To access each of the 47 individual profiles (one for each profession), click on the name:


Acturaries   Aerospace Engineers   Agricultural and Food Scientists   Agricultural and Food Science Technicians   Architects   Astronomers and Physicists   Atmospheric and Space Scientists   Biological Technicians   Biomedical and Agricultural Engineers   Biological Scientists   Chemical Engineers   Chemical Technicians   Chemists and Materials Scientists   Civil Engineers   Computer Hardware Engineers   Computer Scientists and Systems Analysts   Computer Software Engineers   Computer Support Specialists   Computer Programmers   Conservation Scientists and Foresters   Database Administrators   Drafters   Economists   Electrical and Electronic Engineers   Engineering Technicians   Environmental Engineers   Environmental Scientists and Geoscientists   Geological and Petroleum Technicians   Industrial Engineers   Life, Physical, and Social Science Technicians   Marine Engineers and Naval Architects   Market and Survey Researchers   Materials Engineers   Mathematicians and Statisticians   Mechanical Engineers   Medical Scientists   Misc. Engineers incl. Nuclear Engineers   Network Systems and Data Communications Analysts   Network and Computer Systems Administrators   Operations Research Analysts   Petroleum, Mining, and Geological Engineers   Physical Scientists, All Other   Psychologists   Social Scientists   Surveyors, Cartographers, and Photogrammetrists   Surveying and Mapping Technicians   Urban and Regional Planners


Here are some of the key findings from PRB’s analysis of the data:


  • Between 2005 and 2007, the number of people in the science and engineering labor force increased from 7.4 million to 7.6 million. In 2007, men accounted for 74 percent of the S&E labor force. There were only a handful of S&E occupations—psychology, market and survey research, biological sciences, and mathematics—where women made up 50 percent or more of the labor force. This occupational divide is important because it is associated with a gender gap in earnings. In 2007, median earnings in S&E occupations with higher concentrations of women were $13,000 less than earnings in S&E occupations dominated by men.1
  • In 2007, over 90 percent of electrical, geological, mechanical, and naval engineers were men.
  • In 2007, occupations with some of the highest median earnings included petroleum, mining, and geological engineers ($92,000), actuaries ($86,000), and economists ($86,000).
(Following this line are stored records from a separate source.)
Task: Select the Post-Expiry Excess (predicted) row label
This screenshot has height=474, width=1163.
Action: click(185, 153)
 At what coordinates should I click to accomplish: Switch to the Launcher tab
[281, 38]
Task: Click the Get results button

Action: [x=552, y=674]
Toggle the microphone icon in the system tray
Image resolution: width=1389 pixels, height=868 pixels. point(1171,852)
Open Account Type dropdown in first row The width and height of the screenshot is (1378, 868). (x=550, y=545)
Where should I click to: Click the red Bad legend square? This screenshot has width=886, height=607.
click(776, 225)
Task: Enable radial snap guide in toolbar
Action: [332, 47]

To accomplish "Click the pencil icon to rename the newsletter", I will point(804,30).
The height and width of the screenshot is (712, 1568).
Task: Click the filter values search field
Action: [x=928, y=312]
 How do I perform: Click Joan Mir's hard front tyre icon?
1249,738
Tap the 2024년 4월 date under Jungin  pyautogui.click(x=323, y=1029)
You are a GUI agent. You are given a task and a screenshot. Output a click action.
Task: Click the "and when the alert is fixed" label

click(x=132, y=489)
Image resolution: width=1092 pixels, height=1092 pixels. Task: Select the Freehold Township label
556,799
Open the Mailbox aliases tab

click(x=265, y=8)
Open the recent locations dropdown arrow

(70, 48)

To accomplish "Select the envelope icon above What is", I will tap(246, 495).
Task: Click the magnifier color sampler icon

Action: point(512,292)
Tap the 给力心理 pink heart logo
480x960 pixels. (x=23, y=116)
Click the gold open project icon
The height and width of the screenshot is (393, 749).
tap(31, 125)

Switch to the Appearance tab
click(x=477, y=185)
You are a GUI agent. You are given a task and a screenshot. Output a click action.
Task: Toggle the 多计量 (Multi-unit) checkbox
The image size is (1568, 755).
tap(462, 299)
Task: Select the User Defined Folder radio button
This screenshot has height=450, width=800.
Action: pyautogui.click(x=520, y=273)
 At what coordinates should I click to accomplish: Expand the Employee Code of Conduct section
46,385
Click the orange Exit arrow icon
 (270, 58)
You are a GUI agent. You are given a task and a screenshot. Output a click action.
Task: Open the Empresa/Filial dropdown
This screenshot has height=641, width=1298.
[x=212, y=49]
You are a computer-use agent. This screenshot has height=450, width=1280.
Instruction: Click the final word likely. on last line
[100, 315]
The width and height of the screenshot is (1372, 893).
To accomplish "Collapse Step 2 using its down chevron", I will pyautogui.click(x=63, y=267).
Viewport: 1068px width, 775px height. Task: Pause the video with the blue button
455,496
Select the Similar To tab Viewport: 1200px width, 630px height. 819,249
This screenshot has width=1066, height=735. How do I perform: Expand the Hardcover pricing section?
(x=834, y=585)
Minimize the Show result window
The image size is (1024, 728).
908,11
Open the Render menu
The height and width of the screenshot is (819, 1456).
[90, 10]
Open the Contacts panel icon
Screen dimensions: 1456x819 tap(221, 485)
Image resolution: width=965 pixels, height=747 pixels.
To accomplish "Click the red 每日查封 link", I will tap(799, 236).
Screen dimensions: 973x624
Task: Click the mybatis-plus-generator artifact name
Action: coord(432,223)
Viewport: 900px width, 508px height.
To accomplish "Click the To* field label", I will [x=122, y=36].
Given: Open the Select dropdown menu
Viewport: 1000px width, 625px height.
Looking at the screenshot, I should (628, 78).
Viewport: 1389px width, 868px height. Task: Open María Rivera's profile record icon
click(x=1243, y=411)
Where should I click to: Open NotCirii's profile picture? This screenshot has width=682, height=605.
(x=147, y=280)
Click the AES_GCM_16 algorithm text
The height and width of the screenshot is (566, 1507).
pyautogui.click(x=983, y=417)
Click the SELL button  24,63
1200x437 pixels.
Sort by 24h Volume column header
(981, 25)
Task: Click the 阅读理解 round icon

Life, physical, and social science technicians—which include graduate research assistants—had the lowest earnings, at $28,000. Median annual earnings in the total S&E labor force were $61,000.
  • Asians were most highly concentrated in the physical sciences, medical research, and computer software and hardware engineering. Asians account for only 5 percent of the total labor force but make up more than a fourth of people in each of these occupations. The majority of Asian Americans working in these occupations were born outside of the United States.
  • African Americans and Latinos in the S&E labor force were most likely to be working as technicians, generally for lower pay. For example, median earnings for chemical technicians, who had the highest proportion of African Americans among S&E occupations, were $43,000 in 2007. Chemists, who are mostly white or Asian, had median earnings of $61,000 during the same year.
  • Psychologists had among the highest proportions of doctoral degrees—43 percent. However, median earnings among psychologists were relatively low—$10,000 below the median earnings in the total science and engineering labor force. This disparity reflects the higher concentrations of women in psychology and the lower wages of women relative to men with similar or lower levels of education.2



  1. Male-dominated occupations are classified as those in which men account for at least 60 percent of the labor force.